El reparto de los recursos



No siempre ha existido un sistema sanitario con la misión de velar por la salud de toda la población. La idea de redistribuir el dinero de los impuestos en una red de servicios públicos que den una respuesta institucional a la enfermedad de una persona es, simplemente, una opción ideológica que cree que de esta forma se puede lograr una sociedad más justa y estable.

De hecho, la persistencia de la crisis económica puede hacer que los valores que hasta ahora han hecho posible cierto grado de cohesión social se sustituyan por la reducción del gasto como único timón de los sistemas públicos.

Pero para que se mantenga la cohesión social es imprescindible que, incluso en épocas de restricción, exista cierto grado de justicia en el reparto de los recursos, incluidos lo recursos destinados a la asistencia sanitaria.

El profesor Diego Gracia lleva años explicando, desde su magisterio de Bioética, que los principios que se utilizan para distribuir los recursos públicos no son inmutables, sino que han ido cambiando a lo largo de la historia. Desde los griegos hasta el siglo XVII, la desigualdad era considerada como algo natural, por lo que la distribución de los recursos primaba a los que ocupaban un lugar importante en la comunidad y de esta forma la justicia imitaba al orden natural. El Liberalismo, que surgió como defensa de los derechos civiles y que tenía la libertad del individuo como máxima, negaba que el Estado tuviera que inmiscuirse en la vida de los ciudadanos, la asistencia sanitaria era una cuestión privada y lo justo era dejar que la relación médico-paciente funcionara por los principios del libre mercado. El Marxismo, por el contrario, no creía en la propiedad privada ni en la preponderancia de la libertad individual, consideraba que lo justo era que el Estado se encargara de organizar todos los aspectos de la vida y, en consecuencia, de proporcionar asistencia sanitaria.

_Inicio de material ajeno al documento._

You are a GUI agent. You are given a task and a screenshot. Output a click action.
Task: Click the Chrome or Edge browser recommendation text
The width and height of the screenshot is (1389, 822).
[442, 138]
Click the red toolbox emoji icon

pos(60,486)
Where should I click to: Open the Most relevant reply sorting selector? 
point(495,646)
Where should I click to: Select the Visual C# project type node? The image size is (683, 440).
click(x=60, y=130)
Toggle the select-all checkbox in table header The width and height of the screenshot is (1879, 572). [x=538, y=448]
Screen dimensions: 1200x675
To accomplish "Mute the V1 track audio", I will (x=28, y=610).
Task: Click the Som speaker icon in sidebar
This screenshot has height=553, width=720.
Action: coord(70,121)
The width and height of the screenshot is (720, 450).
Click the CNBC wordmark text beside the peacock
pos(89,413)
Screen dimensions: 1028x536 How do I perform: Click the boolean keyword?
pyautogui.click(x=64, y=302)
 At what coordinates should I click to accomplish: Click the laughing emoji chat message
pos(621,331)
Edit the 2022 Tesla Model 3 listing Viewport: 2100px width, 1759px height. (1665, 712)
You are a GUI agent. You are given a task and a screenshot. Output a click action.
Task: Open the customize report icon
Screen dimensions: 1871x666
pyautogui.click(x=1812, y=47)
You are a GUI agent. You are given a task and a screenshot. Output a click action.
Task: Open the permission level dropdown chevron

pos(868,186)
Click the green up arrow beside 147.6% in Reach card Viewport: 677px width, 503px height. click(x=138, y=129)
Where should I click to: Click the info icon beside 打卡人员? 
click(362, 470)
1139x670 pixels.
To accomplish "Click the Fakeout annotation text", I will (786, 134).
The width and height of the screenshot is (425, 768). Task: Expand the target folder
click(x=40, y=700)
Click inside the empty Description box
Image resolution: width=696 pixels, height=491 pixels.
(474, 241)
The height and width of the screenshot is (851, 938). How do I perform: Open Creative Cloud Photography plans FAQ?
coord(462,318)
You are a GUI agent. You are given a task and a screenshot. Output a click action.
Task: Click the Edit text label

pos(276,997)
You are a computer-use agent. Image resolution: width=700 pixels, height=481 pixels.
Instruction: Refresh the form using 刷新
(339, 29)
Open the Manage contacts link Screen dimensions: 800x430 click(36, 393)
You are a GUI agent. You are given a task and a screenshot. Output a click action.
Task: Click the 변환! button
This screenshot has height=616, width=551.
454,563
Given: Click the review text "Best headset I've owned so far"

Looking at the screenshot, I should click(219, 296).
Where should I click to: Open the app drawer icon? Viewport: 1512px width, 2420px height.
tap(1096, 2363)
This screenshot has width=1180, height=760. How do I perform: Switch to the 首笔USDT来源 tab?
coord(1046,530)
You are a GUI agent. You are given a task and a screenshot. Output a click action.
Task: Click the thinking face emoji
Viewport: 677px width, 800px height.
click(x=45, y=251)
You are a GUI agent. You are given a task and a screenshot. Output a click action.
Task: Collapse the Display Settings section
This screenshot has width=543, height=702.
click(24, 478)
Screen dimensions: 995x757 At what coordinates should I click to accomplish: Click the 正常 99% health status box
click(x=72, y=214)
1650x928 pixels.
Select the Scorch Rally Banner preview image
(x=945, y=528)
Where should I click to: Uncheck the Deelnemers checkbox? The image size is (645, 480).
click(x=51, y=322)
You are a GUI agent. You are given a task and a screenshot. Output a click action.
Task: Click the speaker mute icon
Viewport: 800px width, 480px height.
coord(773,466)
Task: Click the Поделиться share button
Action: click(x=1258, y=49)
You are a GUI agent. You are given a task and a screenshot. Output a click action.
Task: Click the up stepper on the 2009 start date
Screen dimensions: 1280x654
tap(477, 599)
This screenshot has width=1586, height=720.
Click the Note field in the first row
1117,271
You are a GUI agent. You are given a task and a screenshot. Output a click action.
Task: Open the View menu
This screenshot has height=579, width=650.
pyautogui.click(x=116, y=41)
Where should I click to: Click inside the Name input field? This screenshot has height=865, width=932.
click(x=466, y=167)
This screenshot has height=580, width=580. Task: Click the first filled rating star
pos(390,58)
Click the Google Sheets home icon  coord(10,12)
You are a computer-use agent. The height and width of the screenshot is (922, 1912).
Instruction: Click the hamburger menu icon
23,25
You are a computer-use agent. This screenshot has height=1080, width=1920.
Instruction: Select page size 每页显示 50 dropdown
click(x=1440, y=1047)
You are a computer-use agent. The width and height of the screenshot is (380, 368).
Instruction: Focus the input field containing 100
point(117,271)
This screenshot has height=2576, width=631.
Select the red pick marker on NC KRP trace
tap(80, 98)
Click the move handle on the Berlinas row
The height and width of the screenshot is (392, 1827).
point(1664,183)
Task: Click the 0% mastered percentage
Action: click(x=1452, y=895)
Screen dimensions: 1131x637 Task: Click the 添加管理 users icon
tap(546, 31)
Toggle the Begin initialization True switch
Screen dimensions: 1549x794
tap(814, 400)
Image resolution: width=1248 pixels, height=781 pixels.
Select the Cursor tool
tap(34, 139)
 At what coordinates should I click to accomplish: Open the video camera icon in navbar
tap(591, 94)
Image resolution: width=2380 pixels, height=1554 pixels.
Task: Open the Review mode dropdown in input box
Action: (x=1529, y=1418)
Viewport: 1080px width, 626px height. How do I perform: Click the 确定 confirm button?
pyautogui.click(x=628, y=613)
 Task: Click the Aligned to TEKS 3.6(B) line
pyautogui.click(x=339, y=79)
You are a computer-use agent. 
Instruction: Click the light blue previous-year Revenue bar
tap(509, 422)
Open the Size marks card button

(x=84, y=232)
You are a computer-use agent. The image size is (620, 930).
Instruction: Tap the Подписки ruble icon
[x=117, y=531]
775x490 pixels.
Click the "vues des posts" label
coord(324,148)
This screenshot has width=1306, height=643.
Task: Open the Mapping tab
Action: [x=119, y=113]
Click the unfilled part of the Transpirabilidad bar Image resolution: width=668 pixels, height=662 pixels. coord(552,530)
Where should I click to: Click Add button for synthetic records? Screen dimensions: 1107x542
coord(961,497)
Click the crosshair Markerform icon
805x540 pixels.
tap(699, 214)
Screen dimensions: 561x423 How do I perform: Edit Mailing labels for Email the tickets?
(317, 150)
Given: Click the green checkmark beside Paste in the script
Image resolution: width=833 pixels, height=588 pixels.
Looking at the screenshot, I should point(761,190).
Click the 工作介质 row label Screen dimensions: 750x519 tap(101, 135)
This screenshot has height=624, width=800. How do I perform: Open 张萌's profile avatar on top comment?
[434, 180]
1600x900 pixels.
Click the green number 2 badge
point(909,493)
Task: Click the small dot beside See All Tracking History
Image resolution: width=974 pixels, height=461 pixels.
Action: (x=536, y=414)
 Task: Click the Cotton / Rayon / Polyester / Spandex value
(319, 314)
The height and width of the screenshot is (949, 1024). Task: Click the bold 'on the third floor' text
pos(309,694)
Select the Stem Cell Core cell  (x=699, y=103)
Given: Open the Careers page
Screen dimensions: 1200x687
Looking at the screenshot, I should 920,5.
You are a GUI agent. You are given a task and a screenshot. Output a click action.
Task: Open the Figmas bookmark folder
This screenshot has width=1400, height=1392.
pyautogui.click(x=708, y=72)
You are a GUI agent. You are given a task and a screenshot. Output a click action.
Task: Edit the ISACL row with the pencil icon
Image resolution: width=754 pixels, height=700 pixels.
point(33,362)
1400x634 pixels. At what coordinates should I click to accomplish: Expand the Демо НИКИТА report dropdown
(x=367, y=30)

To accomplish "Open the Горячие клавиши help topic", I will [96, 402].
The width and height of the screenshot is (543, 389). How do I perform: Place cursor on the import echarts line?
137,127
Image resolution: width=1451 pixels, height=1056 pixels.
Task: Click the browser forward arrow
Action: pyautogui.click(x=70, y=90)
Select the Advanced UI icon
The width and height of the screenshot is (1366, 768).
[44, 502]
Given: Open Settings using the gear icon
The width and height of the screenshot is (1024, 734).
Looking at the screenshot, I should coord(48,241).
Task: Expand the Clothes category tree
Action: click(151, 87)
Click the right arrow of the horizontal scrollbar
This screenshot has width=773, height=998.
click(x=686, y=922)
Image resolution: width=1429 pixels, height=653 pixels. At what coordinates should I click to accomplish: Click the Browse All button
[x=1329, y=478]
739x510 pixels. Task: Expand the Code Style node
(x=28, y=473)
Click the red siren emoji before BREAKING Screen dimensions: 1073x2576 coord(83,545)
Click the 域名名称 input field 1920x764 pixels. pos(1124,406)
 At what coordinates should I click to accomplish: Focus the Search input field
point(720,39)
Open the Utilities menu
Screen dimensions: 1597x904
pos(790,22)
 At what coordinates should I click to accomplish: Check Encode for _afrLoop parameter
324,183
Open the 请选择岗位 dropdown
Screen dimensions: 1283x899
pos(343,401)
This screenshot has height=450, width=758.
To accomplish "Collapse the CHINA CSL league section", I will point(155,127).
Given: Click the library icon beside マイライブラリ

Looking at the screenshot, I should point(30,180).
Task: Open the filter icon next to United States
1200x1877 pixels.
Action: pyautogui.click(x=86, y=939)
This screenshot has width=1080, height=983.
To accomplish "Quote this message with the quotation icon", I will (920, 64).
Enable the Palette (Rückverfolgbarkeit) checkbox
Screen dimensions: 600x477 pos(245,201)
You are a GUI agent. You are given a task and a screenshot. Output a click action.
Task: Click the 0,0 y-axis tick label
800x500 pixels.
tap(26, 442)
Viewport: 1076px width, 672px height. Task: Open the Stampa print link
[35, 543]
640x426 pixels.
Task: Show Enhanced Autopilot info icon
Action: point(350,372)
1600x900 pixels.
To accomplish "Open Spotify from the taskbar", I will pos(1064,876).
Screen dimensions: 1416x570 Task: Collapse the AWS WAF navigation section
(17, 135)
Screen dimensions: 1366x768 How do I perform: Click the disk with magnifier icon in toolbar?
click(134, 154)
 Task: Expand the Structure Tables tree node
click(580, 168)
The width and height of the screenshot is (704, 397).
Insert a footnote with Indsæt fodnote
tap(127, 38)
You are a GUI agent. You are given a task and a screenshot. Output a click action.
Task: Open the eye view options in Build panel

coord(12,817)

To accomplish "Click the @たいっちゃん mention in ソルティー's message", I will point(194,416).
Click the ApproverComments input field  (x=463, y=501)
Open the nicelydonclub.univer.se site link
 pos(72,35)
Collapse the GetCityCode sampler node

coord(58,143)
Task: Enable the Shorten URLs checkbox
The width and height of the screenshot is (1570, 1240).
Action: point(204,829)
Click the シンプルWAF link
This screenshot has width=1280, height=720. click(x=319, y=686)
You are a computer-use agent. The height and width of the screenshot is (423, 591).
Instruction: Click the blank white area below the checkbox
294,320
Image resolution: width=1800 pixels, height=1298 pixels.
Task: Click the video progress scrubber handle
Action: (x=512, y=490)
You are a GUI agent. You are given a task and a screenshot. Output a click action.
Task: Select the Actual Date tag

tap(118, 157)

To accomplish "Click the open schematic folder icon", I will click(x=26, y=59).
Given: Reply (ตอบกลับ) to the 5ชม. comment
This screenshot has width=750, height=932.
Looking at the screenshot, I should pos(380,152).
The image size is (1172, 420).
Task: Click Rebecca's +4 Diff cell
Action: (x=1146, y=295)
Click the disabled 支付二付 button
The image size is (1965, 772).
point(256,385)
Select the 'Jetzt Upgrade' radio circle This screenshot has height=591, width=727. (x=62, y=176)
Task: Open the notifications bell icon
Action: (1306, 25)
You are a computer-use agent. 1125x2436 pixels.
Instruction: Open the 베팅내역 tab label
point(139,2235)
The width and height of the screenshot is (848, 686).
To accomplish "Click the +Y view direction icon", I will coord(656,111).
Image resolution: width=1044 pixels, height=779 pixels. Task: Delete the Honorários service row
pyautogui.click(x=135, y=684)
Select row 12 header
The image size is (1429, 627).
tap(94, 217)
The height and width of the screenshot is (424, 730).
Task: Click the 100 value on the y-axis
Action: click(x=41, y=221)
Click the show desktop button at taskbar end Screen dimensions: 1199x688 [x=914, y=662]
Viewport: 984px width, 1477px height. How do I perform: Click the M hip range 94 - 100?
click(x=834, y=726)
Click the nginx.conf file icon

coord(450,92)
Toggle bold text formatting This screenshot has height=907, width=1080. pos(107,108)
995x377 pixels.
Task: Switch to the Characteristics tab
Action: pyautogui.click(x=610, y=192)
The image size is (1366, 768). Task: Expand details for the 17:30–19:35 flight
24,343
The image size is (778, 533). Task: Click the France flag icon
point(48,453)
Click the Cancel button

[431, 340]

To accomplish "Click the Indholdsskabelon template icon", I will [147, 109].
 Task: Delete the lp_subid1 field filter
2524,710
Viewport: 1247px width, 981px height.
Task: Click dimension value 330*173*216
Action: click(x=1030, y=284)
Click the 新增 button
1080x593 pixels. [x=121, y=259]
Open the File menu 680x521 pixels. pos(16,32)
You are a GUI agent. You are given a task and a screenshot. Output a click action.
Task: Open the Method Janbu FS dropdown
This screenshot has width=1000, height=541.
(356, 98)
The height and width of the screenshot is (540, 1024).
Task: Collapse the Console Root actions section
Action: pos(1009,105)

En los países occidentales, aunque actualmente coexisten diversas visiones sobre el adecuado grado de intervención del Estado, se ha ido estableciendo cierto consenso, al menos aparentemente, sobre la consideración de la asistencia sanitaria como parte de los derechos sociales de los ciudadanos. También hay cierto consenso en aceptar que la eficiencia económica es necesaria para cualquier administración pública. Luego una distribución de recursos públicos justa tendría que compaginar el principio de igualdad de oportunidades de todos los ciudadanos para acceder a la asistencia sanitaria con el principio de eficiencia que utiliza criterios de racionalidad económica.

Saber cómo se deben distribuir los recursos cuando son insuficientes es una pregunta cuya respuesta no puede circunscribirse solo a los gestores, sino que incumbe a todos los ámbitos de la organización sanitaria y a la sociedad en general.

Los gestores de las organizaciones sanitarias, sea cual sea su ámbito de competencias, son responsables directos de la toma de decisiones en las que entran en juego principios éticos y consecuencias económicas. Las decisiones sobre infraestructuras, sobre procesos organizativos o sobre los resultados en salud que se quieren obtener no son moralmente neutras. Qué hacer con una nueva tecnología, a qué franja de población beneficia un determinado programa o cómo se articulan las relaciones laborales son asuntos que tienen importantes implicaciones. El dilema de optar por trabajadores públicos o por empresas privadas para la provisión de los servicios sanitarios públicos tampoco es una opción moralmente baladí, sino que puede tener consecuencias sobre la justicia distributiva si no existen mecanismos de control que impidan la disminución de la calidad o la selección adversa de pacientes complejos para reducir costes y obtener beneficios.

Los clínicos también tienen responsabilidad en la distribución de los recursos. Las organizaciones sanitarias tienen la peculiaridad de que son los clínicos los que realmente deciden el destino de la mayor parte de los recursos, ya que son los que indican si hay que hospitalizar a un paciente, qué pruebas complementarias hay que hacer y qué medicamentos tiene que tomar. El clínico es pues el distribuidor de la mayor parte de los recursos y por tanto no está exento de la obligación de conjugar los principios morales con las consecuencias económicas de los actos. Las decisiones clínicas bien fundamentadas en el conocimiento científico que realmente sirvan para mejorar la salud, aliviar el dolor o acompañar a los pacientes en el final de sus vidas constituyen el verdadero armazón de la justicia distributiva.

Por último, los principios que se utilizan para distribuir los recursos, que son finitos, es un asunto que por supuesto atañe al conjunto de la sociedad y por tanto debe asumir también su responsabilidad. La participación de la sociedad civil en las decisiones públicas es una revolución que ya está en marcha. Además, las distintas visiones de la justicia distributiva tienen su correlato con diferentes opciones políticas que se presentan a las elecciones para que los ciudadanos decidan qué camino hay que tomar. Así que luego, nadie puede sorprenderse de las consecuencias.